"escrevo para salvar a vida de alguém, provavelmente a minha própria vida"

domingo, 2 de junho de 2013







Na vida não adianta querer mudar algo só porque tu insistes bastante
nisso. Nada acontece por insistência, persistir no erro não o faz certo,
tentar de novo com a mesma pessoa não muda o final.
Não se ganha pessoas pelo cansaço, nem desfaz sentimentos, não se muda nada quando não se deve mudar,
não é só por querer que as coisas acontecem. Isso de ir atrás quantas
vezes forem precisas ou pedir um "só mais uma vez" não vai fazer o
passado ser presente, nada é como já foi. É uma completa burrice isso de chances, digo porque esgotei todas as minhas fichas em alguém que já estava na décima tentativa e de nada adiantou. Ou dá certo ou não dá.

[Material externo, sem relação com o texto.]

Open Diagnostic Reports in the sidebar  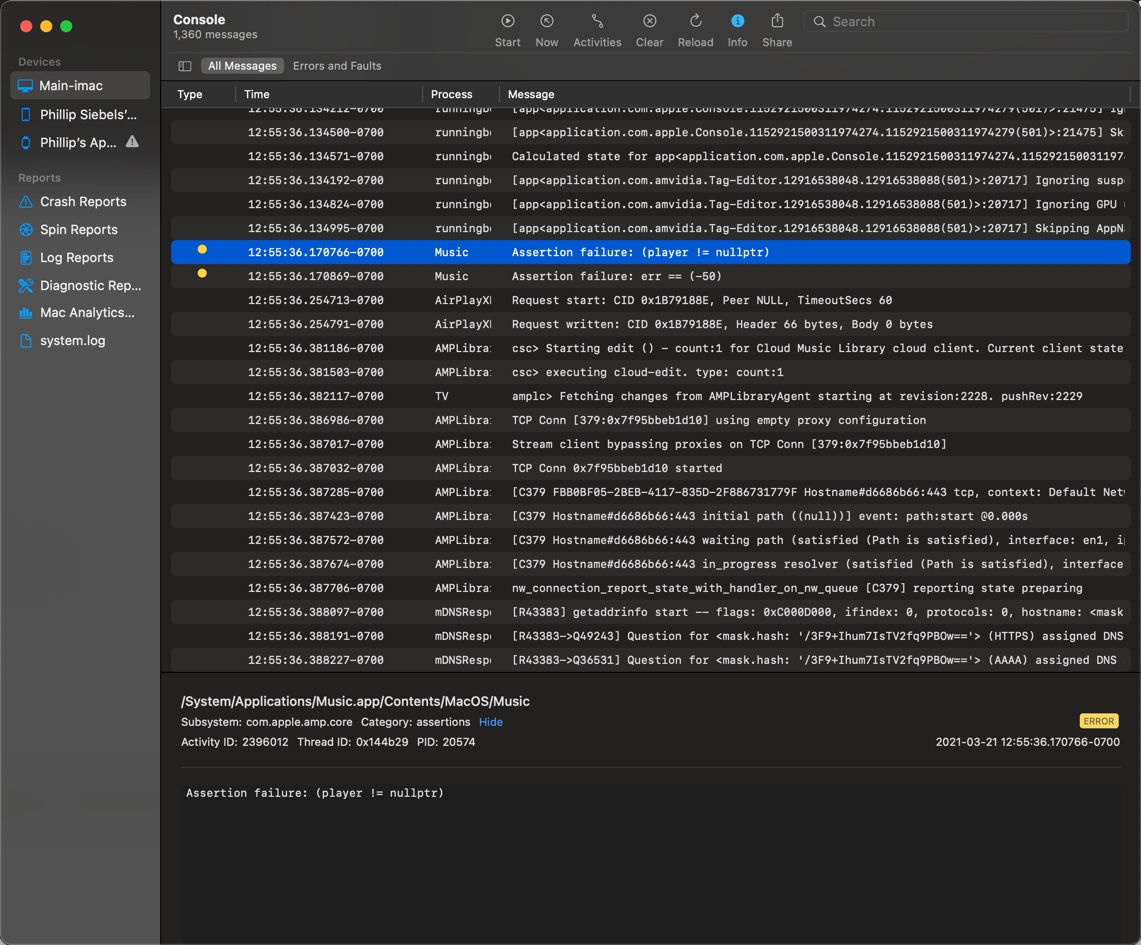click(90, 286)
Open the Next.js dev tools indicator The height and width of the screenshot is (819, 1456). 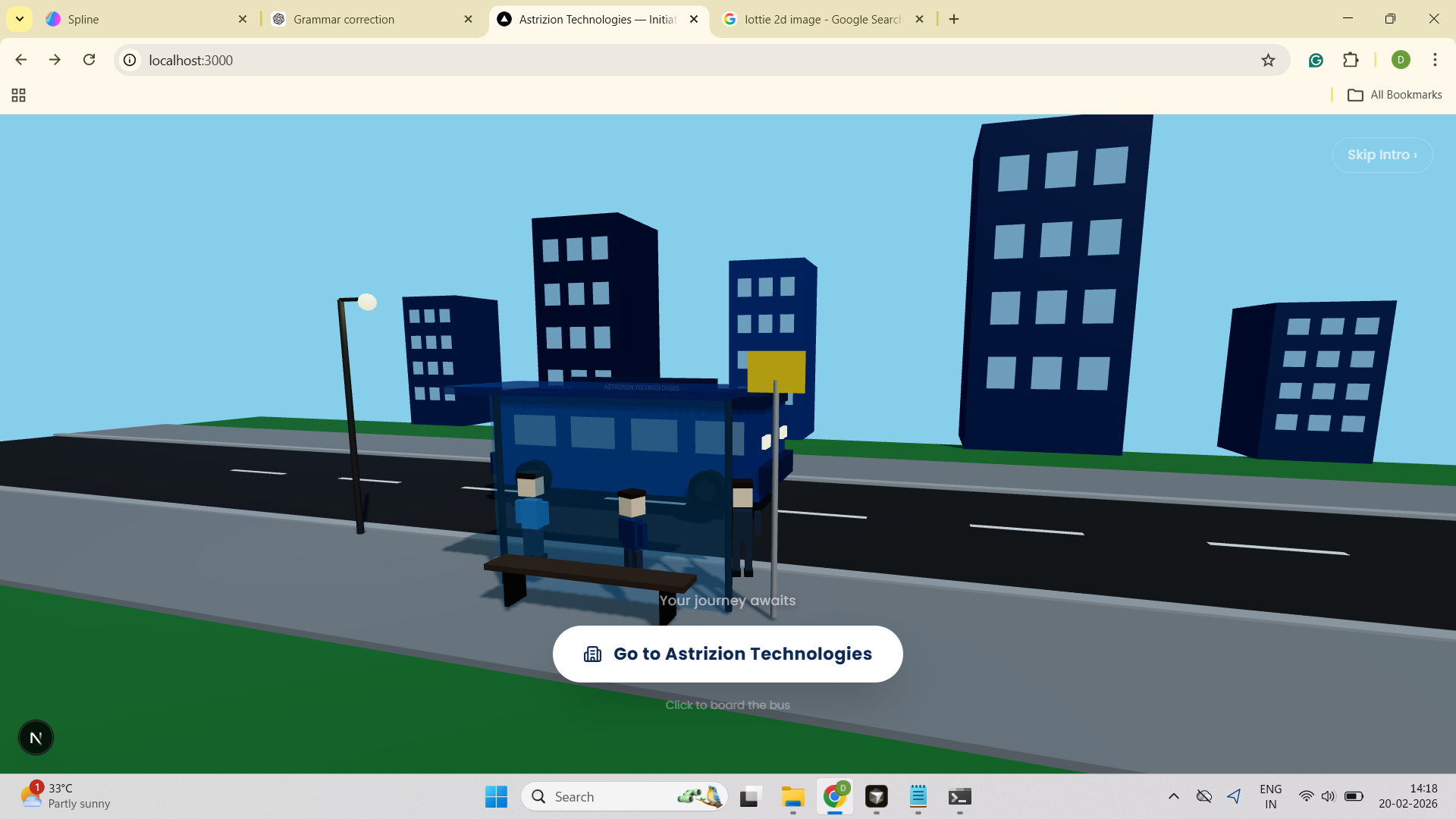36,738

Tentar outra vez, fazer tudo diferente, isso não muda. Tu podes
recomeçar várias vezes com a mesma pessoa, que o fim vai ser o mesmo. Já ouviste falar que quando é para ser, até os ventos contrários perdem a força?
É certo que às vezes algo não sai como se planeia, ou que tu erras para
fazer direito... Mas esse "só mais uma vez"

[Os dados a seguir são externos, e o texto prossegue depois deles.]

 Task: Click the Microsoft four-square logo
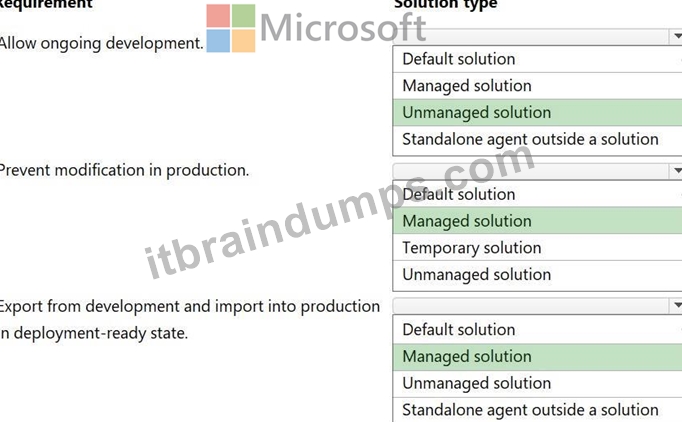click(231, 28)
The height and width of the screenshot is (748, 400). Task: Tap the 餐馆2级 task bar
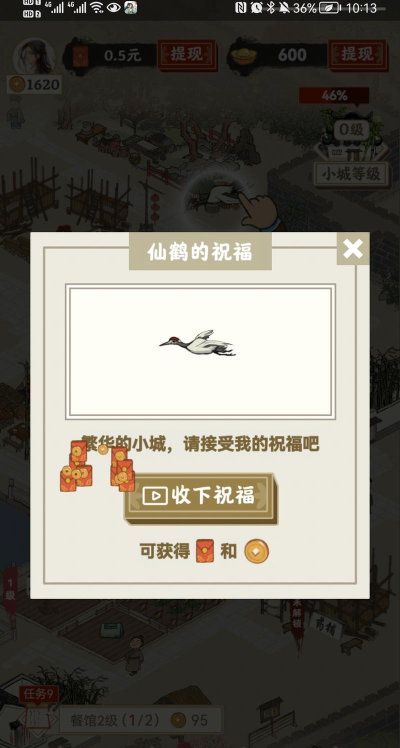141,720
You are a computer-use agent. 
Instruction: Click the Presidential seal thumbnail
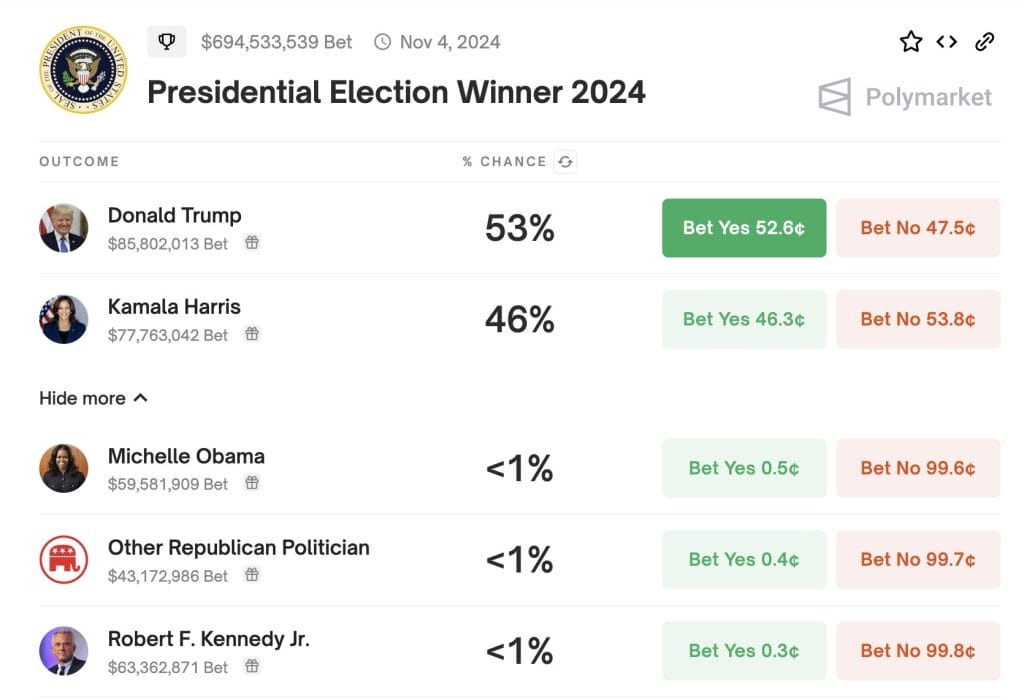pos(84,70)
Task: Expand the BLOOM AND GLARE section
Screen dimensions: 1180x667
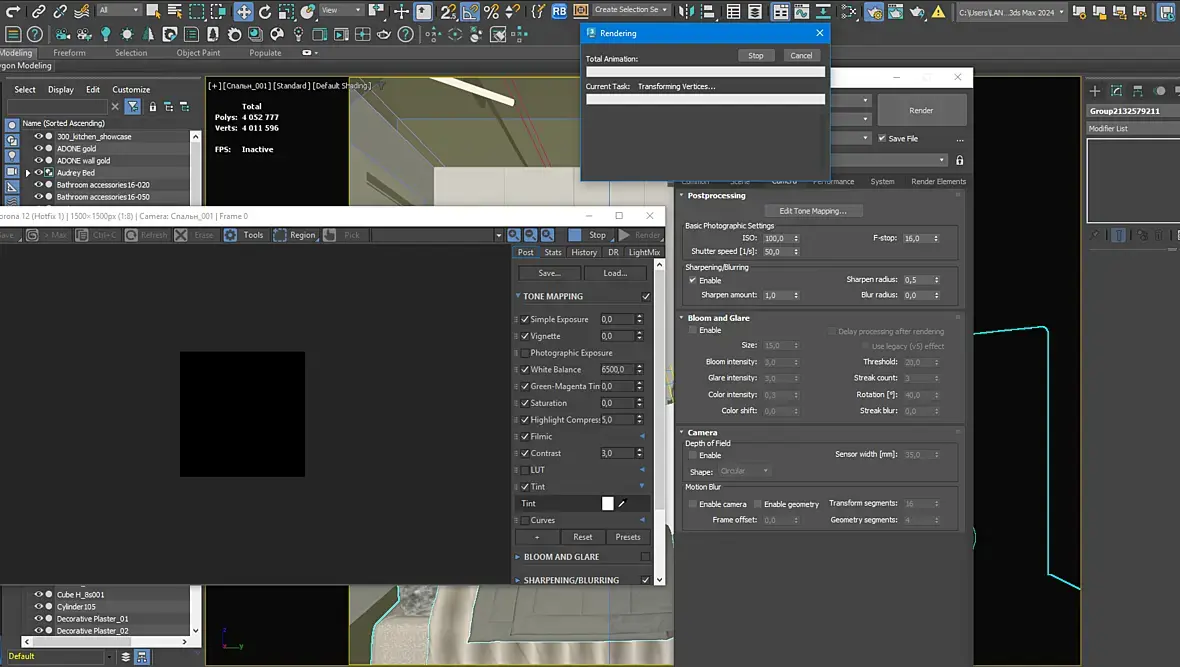Action: pos(518,557)
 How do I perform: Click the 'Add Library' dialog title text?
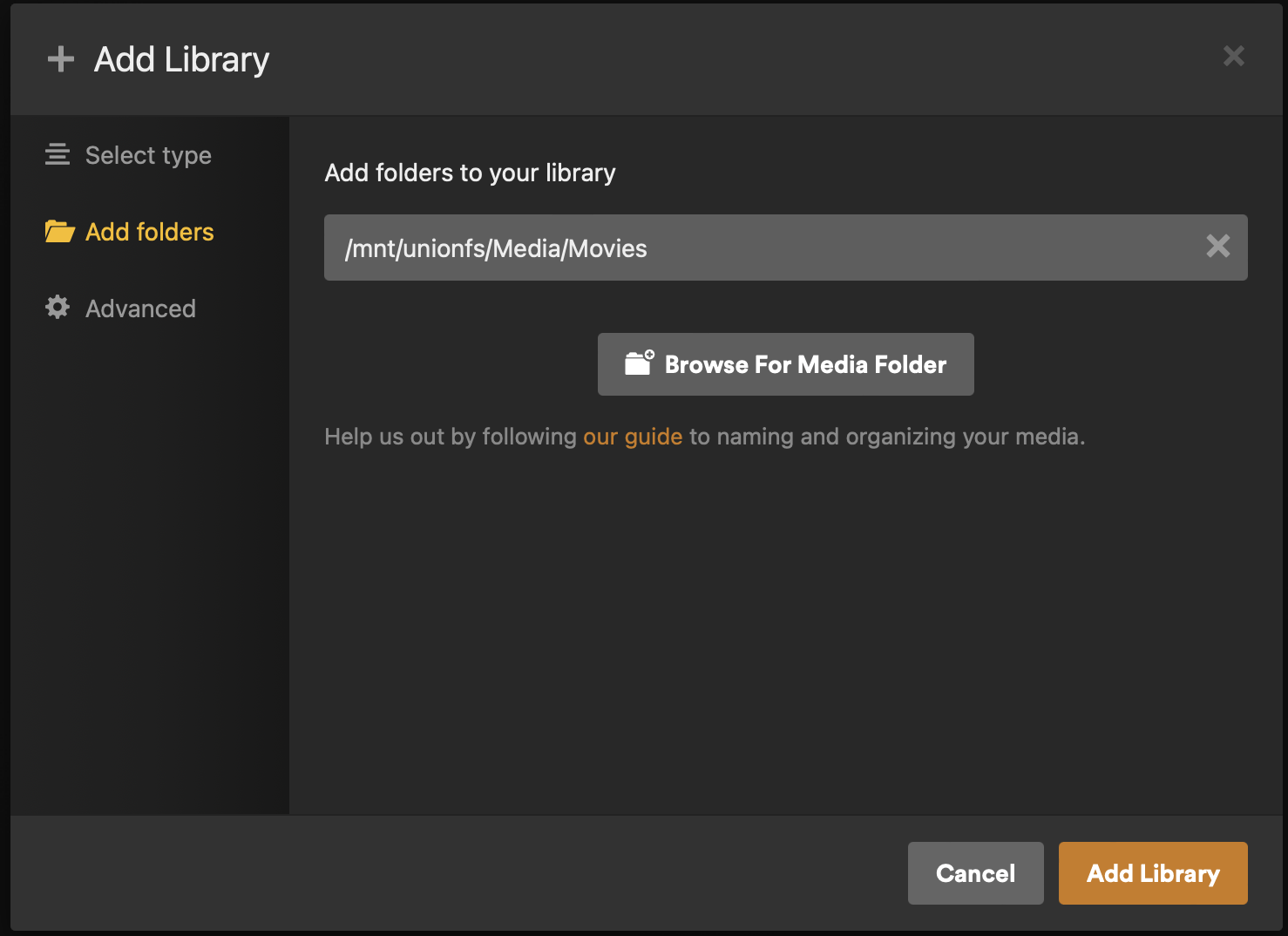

leva-te ao precipício, tu cais com a certeza de que alguém está lá para
te segurar, mas nada como o chão para te fazer entender de que não terás
ninguém ali. Não adianta fazer sempre a mesma coisa querendo um outro
resultado, não adianta persistir no erro esperando que ele se acerte. Não é a fazeres de novo que faz com que seja
diferente, é não repetindo os erros, nem dando chances, que muda o destino
do que já não está escrito no teu. Se fosse mesmo para ser, não precisarias de chances,
muito menos inúmeras tentativas para dizer que talvez não seja o tempo
certo. Se fosse mesmo
para ser, não era necessário correr atrás, nem inventar justificações,
tão pouco sofrer ou esperar
. Quando é para ser até os ventos sopram a
favor, quando não é para ser, as tuas forças não se medem com a habilidade que o tempo tem de te mostrar que não há mais nada a fazer. Insistência é só um dito popular, não há que insistir naquilo que já se apostou fichas demais.

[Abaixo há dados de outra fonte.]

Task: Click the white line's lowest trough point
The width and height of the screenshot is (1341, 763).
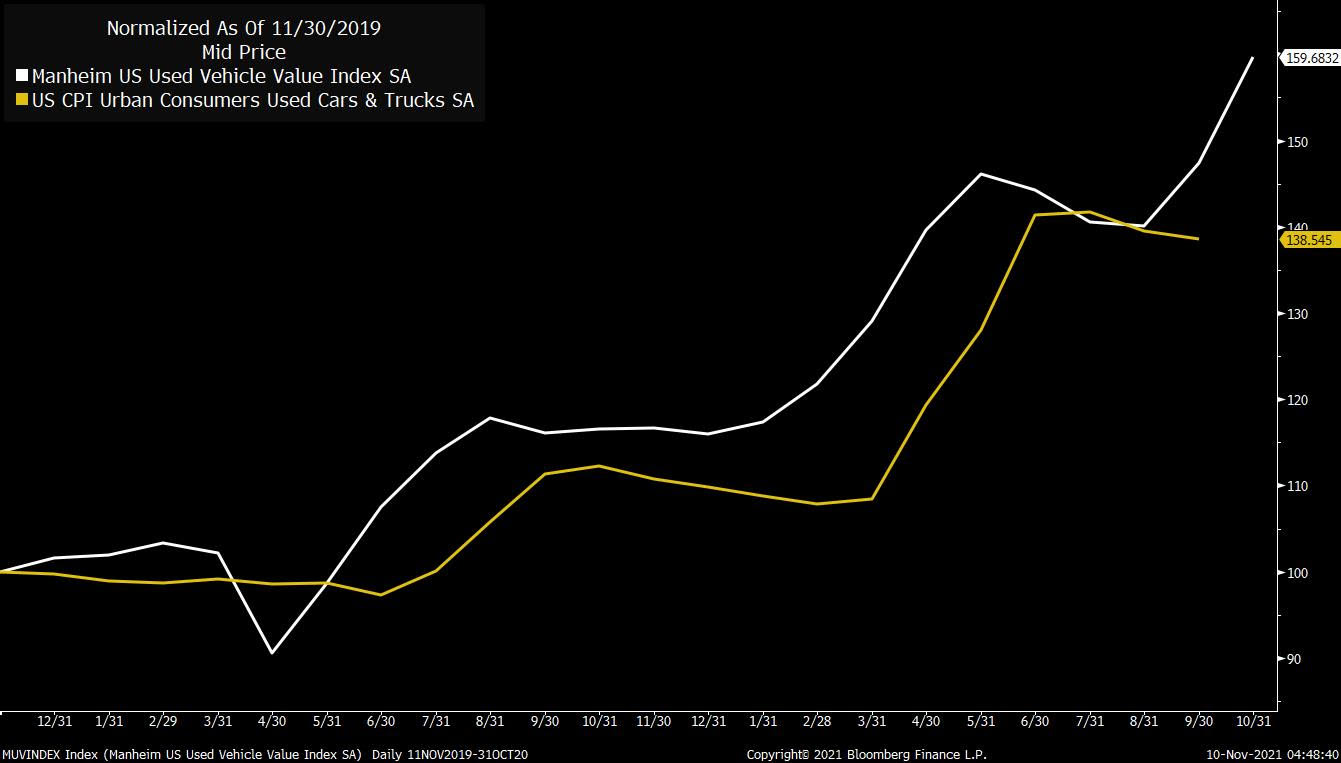Action: click(272, 653)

sábado, 1 de junho de 2013







Eu não quero muito. Eu só quero um colo que esteja
disposto a me abrigar em dias maus. Um colo para repousar a cabeça e o
corpo inteiro. Um colo que eu possa voltar para sempre. Só um colo. Um
colo sincero. Eu só quero pés entrelaçados em noites
frias e também mãos entrelaçadas em dias quentes. Quero chocolate quente em dias frios, gelado de melancia no verão e pipocas que acompanhem um filme. Quero bons diálogos quando o mundo inteiro me parecer
cuspir ignorância. Quero ser ignorante e ter quem me entenda mesmo
assim. Eu só quero sentir-me única, insubstituível, essencial. Não peço
muito. Peço apenas que tu me transmitas força, coragem e confiança.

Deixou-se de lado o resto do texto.